Search code examples
pythonnumpyramlabview

Memory used by numpy arrays larger than RAM?


I have read very large tdms files containing sensor data into lists of numpy arrays. The structure is the following: The data from several files is stored in instances of an object called file_data. The object has properties for each sensor type which are basically lists of numpy arrays (one for each single sensor of that sensor type).

I wanted to know how much data I store here (since the size of the tdms files generated by Labview seemed not very meaningful, with all the metadata).

This is the code:

# Check memory
total = 0
file_data = [file_data1, file_data2, ...] # list of data objects read from six files
for no, f in enumerate(file_data):
    sensor_types = [f.sensortype1, f.sensortype2, ...] # list of sensor types
    sum = 0
    for sensor_type in sensor_types: # list
        for data in sensor_type: #np.array
            sum += (data.size * data.itemsize)
    total += sum
    print('Data from file {}, size: {:.2f} GB'.format(no+1, sum/(1024**3))) 
print('Total memory: {:.2f} GB'.format(total/(1024**3)))
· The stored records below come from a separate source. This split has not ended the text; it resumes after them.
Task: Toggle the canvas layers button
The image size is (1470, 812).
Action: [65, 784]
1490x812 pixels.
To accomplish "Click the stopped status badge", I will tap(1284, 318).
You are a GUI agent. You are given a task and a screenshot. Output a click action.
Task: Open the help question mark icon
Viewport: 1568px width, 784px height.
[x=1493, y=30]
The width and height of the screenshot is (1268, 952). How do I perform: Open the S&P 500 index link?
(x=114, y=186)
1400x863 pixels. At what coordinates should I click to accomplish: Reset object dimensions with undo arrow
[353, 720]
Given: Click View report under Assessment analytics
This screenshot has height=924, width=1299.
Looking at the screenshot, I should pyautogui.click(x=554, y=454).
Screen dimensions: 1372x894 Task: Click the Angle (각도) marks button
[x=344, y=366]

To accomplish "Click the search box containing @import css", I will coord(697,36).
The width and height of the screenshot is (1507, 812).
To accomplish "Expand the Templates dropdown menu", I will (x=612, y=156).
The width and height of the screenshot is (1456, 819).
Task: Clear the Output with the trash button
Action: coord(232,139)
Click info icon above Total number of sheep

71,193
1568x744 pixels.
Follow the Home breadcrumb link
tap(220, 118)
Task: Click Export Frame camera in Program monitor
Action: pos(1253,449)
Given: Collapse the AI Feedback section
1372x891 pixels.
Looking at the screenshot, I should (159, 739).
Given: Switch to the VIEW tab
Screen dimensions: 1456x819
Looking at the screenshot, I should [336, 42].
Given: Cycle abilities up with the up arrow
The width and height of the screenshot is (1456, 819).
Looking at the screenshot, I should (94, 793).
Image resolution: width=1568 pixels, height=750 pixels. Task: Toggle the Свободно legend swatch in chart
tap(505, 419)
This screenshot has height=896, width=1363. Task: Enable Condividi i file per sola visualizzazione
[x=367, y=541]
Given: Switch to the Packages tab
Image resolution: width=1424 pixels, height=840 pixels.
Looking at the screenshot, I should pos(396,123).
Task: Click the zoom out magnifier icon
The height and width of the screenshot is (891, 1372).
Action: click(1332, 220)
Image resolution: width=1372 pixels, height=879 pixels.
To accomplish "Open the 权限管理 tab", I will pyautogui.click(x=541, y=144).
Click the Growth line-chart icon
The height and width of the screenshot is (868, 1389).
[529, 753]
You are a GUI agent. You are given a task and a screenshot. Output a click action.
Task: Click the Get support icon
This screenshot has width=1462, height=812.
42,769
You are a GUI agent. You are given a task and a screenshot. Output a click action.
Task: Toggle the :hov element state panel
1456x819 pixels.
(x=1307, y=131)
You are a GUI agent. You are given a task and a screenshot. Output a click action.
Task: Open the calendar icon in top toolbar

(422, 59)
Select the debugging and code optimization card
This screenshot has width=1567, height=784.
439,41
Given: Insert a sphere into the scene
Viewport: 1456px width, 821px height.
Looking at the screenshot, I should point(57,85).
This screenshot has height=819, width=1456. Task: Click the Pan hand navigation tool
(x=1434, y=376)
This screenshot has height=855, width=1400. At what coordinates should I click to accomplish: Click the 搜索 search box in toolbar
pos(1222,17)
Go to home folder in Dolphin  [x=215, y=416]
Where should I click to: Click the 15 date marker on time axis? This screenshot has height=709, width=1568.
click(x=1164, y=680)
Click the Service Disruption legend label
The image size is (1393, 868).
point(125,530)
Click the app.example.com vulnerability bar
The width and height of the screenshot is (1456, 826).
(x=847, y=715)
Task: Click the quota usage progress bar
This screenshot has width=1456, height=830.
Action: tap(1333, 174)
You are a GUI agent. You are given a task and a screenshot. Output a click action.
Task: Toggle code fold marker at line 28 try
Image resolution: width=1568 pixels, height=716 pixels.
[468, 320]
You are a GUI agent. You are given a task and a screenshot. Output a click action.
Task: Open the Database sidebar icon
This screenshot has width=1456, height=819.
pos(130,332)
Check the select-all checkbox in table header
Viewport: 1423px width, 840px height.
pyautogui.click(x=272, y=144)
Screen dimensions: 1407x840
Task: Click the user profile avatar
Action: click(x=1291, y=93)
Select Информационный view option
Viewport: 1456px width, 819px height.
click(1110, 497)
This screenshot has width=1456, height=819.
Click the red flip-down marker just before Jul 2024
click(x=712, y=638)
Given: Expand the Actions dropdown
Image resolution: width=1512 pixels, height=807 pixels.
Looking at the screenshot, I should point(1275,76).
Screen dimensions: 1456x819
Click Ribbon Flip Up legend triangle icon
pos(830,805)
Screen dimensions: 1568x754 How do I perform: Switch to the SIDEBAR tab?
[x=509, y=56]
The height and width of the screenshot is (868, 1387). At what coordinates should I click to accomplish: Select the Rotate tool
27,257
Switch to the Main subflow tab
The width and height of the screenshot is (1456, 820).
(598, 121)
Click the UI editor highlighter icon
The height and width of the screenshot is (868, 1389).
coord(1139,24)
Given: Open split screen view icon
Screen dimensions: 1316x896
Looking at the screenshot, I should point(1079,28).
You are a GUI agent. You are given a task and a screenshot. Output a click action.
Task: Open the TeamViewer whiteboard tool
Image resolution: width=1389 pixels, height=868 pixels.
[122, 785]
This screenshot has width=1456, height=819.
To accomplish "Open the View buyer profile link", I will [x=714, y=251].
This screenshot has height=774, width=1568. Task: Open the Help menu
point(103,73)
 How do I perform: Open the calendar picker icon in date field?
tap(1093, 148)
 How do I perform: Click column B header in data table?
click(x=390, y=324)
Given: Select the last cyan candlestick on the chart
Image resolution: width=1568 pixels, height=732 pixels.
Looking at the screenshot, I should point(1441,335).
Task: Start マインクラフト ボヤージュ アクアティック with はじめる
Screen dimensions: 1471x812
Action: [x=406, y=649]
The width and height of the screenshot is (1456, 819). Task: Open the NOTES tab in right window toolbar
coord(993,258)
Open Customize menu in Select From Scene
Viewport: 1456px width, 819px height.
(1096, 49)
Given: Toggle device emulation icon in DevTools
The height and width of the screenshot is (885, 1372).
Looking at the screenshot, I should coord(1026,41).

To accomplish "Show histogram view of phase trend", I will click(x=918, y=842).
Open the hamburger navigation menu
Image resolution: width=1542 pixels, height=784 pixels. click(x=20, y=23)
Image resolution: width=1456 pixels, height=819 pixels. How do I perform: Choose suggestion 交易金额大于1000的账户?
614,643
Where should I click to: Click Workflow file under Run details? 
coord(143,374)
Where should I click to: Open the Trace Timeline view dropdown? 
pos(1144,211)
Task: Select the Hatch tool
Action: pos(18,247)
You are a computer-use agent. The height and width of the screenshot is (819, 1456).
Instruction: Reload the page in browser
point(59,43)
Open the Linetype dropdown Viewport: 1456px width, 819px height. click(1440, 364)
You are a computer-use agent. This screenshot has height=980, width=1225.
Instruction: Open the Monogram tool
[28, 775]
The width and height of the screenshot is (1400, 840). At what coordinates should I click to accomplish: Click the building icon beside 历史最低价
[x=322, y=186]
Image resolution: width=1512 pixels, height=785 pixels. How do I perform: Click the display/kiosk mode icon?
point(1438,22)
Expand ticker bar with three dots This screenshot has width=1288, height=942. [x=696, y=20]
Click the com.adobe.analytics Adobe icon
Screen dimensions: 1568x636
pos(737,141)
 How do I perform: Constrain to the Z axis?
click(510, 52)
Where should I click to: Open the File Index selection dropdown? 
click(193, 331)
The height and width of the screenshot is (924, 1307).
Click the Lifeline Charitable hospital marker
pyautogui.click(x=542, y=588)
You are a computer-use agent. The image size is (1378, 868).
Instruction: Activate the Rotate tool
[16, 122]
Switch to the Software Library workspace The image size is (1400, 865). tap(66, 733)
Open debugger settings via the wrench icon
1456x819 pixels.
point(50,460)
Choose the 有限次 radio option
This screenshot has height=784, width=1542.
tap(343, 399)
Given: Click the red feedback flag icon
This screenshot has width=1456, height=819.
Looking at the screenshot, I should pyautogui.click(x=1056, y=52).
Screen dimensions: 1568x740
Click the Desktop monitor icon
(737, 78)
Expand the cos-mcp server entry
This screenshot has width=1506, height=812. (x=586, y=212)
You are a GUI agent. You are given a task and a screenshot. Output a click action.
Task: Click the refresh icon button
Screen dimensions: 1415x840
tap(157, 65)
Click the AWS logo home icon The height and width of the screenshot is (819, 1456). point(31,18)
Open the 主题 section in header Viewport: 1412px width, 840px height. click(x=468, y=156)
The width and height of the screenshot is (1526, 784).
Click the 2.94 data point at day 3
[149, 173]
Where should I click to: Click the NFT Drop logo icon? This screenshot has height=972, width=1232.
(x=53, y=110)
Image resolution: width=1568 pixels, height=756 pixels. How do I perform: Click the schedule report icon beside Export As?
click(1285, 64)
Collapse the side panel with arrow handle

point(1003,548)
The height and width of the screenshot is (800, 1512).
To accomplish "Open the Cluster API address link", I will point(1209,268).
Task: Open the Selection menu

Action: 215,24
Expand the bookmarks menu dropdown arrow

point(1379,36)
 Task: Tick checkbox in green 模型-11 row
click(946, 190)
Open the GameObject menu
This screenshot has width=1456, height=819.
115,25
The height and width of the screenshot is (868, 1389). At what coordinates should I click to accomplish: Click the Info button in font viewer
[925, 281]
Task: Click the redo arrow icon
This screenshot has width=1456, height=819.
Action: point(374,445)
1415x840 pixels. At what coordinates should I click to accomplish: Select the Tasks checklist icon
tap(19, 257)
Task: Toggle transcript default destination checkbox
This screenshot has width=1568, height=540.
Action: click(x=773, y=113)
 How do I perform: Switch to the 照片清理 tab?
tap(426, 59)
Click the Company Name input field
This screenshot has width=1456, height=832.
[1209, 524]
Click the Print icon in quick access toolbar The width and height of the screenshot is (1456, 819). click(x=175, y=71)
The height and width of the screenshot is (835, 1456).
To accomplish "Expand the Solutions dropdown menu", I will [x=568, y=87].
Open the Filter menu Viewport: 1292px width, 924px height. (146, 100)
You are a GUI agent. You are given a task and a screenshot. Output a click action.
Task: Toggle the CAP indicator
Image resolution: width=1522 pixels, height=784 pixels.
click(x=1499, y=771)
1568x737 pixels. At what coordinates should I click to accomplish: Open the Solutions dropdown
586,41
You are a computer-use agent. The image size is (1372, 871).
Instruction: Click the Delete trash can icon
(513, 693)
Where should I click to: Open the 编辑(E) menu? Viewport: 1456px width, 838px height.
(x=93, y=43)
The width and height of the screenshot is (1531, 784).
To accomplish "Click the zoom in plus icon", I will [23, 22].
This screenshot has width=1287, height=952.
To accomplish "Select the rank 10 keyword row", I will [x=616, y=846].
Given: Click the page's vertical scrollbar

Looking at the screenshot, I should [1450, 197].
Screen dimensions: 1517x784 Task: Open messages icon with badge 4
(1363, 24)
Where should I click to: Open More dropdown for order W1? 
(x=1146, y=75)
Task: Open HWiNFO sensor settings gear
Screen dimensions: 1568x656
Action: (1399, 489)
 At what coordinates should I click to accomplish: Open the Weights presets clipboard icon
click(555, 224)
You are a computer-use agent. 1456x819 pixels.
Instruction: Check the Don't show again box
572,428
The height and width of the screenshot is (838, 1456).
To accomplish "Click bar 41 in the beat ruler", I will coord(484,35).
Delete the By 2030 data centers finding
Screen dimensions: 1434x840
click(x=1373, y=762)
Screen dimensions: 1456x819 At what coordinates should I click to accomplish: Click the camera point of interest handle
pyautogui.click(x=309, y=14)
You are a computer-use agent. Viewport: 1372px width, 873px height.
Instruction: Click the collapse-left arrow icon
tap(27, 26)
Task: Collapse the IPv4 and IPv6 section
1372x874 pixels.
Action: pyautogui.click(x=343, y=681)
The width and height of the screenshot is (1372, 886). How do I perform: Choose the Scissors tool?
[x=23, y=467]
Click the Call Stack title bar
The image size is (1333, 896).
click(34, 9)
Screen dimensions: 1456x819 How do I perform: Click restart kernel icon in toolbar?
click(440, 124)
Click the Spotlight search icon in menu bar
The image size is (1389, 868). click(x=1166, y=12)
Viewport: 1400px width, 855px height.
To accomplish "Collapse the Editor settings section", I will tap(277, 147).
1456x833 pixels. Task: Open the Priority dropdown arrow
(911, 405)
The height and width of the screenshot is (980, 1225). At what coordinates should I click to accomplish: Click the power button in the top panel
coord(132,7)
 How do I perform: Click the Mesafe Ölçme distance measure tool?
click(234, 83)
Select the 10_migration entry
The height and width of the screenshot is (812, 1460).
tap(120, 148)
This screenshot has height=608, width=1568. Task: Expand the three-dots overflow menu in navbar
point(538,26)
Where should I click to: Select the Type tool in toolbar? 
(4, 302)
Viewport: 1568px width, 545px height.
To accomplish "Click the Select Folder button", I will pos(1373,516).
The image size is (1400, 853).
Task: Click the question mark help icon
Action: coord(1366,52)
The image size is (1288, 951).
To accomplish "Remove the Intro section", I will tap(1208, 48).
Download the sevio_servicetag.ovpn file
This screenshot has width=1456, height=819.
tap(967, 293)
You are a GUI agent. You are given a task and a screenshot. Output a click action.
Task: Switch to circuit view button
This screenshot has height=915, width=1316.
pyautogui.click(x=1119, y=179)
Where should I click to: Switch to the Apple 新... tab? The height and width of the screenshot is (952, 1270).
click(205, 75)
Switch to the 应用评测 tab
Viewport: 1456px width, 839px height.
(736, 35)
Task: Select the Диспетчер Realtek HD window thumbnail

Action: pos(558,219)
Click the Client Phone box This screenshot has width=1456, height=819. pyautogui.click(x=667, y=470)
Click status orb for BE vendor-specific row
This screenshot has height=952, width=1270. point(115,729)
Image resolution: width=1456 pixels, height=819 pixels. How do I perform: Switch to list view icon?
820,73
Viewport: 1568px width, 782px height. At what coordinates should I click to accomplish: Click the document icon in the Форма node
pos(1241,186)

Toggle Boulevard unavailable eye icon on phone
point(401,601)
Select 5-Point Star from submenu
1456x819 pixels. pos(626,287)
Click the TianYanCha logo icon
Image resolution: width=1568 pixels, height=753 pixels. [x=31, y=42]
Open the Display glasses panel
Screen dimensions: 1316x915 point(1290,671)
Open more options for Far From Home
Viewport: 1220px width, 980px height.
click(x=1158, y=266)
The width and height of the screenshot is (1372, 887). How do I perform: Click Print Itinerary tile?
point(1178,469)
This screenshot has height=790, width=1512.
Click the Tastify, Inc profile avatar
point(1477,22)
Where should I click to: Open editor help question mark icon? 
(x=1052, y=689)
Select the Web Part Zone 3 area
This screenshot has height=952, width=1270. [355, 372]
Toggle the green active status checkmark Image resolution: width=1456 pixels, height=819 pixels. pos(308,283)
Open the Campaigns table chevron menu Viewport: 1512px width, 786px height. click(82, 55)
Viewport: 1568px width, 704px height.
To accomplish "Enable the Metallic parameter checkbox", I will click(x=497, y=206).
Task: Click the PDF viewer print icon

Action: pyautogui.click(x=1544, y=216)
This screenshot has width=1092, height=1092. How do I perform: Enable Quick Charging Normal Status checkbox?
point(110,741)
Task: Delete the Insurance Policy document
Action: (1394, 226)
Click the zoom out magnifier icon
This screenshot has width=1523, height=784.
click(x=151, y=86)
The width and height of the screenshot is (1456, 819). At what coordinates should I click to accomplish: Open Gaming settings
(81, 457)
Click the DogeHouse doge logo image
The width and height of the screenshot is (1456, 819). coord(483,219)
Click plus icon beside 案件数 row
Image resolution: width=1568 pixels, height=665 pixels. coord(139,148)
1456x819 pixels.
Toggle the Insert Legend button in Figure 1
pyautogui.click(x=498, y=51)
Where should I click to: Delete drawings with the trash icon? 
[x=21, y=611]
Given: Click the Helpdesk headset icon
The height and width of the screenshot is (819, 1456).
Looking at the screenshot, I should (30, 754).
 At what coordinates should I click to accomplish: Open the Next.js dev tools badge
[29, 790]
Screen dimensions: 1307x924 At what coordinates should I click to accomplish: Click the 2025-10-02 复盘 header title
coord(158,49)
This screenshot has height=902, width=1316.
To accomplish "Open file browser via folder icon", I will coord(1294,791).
Now this gives me the following output:

Data from file 1, size: 2.21 GB

Data from file 2, size: 1.88 GB

Data from file 3, size: 2.27 GB

Data from file 4, size: 1.53 GB

Data from file 5, size: 1.01 GB

Data from file 6, size: 0.66 GB

Total memory: 9.56 GB

But I am working on a 8GB RAM Mac, so this number really surprised me, since the program didn't crash and I can work with the data. Where am I mistaken?


Solution

  • I guess you use npTDMS.

    The used numpy.array type is not just a simple array where all array elements are always stored in memory. While the data type and number of elements is known (by reading meta data from the TDMS file, in this case), the elements are not read until requested.

    That is: If you want the last element of a 20GB record, npTDMS knows where it is stored in the file, reads and returns it - without reading the first 20GB.